▸ Challenge
Can you filter the listing down to the lines that contain the string "Share", treating uppercase and lowercase as different? Copy each matching line in full.

[Target position records]
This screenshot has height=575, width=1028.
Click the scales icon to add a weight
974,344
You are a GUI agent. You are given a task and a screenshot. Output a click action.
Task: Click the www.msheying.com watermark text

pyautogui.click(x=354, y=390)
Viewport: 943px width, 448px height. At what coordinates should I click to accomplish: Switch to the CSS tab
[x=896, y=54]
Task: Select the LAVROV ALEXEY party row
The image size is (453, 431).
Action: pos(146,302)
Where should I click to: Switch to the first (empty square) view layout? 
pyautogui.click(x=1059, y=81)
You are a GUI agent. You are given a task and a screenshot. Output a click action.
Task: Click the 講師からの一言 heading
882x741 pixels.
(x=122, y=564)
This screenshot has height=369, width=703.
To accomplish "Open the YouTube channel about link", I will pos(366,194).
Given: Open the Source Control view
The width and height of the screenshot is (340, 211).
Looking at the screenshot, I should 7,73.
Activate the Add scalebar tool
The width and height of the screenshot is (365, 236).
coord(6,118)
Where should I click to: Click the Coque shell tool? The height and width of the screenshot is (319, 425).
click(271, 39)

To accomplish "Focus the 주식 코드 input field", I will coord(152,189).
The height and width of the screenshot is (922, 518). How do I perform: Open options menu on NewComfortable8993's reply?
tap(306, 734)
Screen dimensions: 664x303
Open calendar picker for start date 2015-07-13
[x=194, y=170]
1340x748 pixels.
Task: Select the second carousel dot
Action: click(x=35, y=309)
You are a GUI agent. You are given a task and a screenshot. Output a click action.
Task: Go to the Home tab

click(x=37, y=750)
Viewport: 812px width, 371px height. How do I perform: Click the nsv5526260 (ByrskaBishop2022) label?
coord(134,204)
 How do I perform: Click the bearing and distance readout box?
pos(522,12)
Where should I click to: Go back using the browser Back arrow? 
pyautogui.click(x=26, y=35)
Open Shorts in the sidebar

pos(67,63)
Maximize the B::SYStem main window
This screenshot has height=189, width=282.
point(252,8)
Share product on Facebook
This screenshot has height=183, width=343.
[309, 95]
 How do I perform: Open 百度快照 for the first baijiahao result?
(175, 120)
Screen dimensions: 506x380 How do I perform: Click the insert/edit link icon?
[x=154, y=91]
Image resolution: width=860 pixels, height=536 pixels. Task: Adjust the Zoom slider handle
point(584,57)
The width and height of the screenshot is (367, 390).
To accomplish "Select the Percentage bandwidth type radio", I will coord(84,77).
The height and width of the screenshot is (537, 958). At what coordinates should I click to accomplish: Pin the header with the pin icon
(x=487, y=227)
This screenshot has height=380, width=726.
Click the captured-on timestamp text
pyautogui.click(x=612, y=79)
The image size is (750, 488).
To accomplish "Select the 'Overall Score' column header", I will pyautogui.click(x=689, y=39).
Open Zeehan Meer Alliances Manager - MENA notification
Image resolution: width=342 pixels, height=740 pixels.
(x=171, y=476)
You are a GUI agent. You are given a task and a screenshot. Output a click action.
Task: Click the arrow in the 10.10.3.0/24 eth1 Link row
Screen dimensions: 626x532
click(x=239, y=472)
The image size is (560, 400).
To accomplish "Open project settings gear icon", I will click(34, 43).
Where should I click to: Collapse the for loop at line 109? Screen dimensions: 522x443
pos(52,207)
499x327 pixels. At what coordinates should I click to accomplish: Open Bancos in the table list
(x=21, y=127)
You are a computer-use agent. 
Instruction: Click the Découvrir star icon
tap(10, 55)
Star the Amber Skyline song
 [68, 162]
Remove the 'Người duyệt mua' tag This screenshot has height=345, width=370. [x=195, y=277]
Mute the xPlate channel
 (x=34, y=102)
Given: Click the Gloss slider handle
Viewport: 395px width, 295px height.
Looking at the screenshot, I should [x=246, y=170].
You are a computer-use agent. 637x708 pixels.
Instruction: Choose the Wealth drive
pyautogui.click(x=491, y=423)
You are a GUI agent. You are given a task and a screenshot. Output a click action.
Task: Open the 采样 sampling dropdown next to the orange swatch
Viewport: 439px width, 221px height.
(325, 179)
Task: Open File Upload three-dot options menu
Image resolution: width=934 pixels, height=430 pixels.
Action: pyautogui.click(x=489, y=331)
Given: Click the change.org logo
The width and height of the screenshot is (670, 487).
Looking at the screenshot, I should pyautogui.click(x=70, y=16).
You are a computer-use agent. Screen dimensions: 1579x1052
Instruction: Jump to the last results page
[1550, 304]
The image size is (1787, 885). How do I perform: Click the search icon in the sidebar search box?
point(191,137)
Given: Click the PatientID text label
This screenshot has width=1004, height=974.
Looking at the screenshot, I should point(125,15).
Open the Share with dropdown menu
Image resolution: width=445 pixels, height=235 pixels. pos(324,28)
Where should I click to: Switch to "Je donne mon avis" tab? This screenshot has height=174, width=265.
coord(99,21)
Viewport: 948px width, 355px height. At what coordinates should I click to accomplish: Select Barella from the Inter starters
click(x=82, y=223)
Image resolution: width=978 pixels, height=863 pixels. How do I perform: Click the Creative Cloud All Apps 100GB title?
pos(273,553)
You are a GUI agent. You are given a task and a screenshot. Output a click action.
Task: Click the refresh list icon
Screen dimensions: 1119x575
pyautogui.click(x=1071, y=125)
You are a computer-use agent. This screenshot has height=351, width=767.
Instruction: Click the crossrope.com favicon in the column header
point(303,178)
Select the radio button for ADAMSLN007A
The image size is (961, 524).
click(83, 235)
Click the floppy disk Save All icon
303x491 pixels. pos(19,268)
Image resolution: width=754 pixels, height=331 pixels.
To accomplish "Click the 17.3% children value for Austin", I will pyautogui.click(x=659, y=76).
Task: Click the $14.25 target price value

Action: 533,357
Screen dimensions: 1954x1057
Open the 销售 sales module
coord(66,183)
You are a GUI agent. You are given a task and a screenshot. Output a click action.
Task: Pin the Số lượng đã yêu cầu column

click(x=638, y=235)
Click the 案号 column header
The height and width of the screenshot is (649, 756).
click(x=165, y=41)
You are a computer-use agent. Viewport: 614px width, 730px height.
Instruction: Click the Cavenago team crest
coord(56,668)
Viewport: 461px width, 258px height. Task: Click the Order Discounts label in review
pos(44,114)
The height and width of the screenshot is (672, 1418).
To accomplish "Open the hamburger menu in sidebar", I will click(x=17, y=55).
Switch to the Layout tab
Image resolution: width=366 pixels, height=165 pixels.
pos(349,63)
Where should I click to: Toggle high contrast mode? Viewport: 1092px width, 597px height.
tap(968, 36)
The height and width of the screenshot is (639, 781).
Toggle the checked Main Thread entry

▸ Result
Share product on Facebook
Open the Share with dropdown menu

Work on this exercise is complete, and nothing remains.